The story opens with Cynthia and Father Tim visiting a recent widow on a quest to borrow something, but they find her mysteriously gone, her bedroom ransacked, and her front door wide open. Naturally they are concerned. Actions ensue. But this is Mitford, not Silence of the Lambs, and the resolution of this mystery is sweet and funny—and more than a bit embarrassing for Father Tim.
Which takes me back to the question of why we read and love Karon’s Mitford books so much. We read and love them precisely because we know the missing woman is really someplace safe, and with someone good—or will be before the book ends. We know that the missing widow is not going to be found chained and dead in her basement, but that a perfectly satisfying explanation will eventually be revealed, and that, more than likely, we’ll get a chuckle somewhere along the way to the resolution.

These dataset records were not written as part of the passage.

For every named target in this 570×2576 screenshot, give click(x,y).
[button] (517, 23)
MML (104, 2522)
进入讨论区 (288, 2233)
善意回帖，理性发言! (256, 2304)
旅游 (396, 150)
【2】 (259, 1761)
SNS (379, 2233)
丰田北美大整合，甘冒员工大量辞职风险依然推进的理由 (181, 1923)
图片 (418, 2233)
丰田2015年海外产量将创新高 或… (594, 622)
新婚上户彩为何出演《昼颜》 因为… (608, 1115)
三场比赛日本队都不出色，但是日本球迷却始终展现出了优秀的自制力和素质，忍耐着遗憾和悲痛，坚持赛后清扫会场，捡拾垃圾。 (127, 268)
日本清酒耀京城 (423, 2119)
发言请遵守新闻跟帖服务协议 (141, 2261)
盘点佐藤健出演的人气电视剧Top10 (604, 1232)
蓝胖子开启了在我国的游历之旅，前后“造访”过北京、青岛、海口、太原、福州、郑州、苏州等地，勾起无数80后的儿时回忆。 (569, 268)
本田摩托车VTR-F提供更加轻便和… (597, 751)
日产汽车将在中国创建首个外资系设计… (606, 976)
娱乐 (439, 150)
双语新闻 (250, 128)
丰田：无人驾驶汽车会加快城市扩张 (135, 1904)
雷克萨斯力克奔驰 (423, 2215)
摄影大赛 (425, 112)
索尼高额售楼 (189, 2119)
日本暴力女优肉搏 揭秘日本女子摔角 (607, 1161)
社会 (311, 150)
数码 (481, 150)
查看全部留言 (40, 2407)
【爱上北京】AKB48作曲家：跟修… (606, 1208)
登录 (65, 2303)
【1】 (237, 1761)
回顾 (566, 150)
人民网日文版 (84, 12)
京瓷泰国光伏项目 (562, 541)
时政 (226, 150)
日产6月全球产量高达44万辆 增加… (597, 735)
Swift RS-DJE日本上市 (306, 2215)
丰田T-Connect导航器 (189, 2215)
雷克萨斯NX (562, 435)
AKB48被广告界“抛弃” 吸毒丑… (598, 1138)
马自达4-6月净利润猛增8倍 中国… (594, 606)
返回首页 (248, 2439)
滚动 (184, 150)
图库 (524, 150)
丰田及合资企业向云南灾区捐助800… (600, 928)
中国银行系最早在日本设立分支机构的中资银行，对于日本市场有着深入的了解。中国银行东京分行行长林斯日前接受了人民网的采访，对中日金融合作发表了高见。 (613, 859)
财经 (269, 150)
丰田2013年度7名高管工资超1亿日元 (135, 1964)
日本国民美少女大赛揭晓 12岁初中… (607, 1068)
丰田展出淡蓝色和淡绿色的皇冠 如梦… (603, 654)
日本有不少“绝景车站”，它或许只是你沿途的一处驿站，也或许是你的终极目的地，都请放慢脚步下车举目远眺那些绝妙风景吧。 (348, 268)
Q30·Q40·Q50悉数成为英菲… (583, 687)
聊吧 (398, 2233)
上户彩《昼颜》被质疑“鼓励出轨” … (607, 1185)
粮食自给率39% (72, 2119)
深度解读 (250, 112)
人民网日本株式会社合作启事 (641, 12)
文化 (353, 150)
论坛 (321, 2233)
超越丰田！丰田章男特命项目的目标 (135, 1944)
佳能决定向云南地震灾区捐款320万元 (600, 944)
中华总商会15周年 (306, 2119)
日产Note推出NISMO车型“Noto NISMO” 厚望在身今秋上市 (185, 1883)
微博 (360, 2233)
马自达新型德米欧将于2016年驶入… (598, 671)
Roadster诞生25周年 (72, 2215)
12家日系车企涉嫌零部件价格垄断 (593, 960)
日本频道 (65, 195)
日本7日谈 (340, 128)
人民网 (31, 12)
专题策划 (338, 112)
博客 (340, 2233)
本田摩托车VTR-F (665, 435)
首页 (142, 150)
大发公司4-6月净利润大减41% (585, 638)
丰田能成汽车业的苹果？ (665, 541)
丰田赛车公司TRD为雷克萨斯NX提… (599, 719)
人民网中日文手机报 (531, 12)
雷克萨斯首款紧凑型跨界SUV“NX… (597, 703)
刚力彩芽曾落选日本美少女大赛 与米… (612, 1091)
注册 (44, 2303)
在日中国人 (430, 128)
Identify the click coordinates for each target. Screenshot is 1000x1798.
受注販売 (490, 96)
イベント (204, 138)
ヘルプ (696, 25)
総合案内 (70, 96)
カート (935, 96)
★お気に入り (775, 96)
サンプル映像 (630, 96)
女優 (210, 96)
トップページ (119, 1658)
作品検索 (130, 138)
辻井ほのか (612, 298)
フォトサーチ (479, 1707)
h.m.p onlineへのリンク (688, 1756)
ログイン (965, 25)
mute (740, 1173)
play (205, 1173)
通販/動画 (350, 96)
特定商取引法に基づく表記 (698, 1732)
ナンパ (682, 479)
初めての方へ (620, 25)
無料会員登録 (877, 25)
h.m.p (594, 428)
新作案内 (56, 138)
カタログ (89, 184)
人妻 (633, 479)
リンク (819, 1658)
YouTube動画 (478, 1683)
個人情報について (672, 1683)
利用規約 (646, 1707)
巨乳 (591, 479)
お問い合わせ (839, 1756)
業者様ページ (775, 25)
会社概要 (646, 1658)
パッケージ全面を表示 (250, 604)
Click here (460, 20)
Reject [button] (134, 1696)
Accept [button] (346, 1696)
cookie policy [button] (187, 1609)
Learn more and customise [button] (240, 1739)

Comfort food in a book, you see.
But there’s more than just comfort in Karon’s books. In another tense moment, Father Tim searches in the dark woods for the wayward new priest at Lord’s Chapel, and is led by God to find him, near death, in the nick of time. After the wayward priest is airlifted to a big-city hospital, this priest and his tawdry behavior create the occasion for Karon to do something she does in each book, and with a good deal of tenderness and grace.
Make no mistake, these are books with a Christian theme, and each one has that moment when Karon witnesses by having Father Tim lead a character to accept Christ, or to re-accept Christ. The prayer is short, but intensely felt.
Thank you, God, for loving me and for sending your Son to die for my sins. I sincerely repent of my sins and receive Christ as my personal savior. Now as your child, I turn my entire life over to you.
Which leads me to a final question. Could a non-Christian enjoy reading these books, or more particularly reading Someplace Safe with Someone Good?
I honestly believe the answer is yes, but when I scoured the Internet for a reader’s review that might address this question from a non-Christian point of view, I found instead some people who wrote that Karon’s books led them to accept Christ into their lives.
What, finally, could be a stronger testament than that to the strength and beauty of these simple yet charming stories of people going about their lives and helping and praying and loving one another as they do so?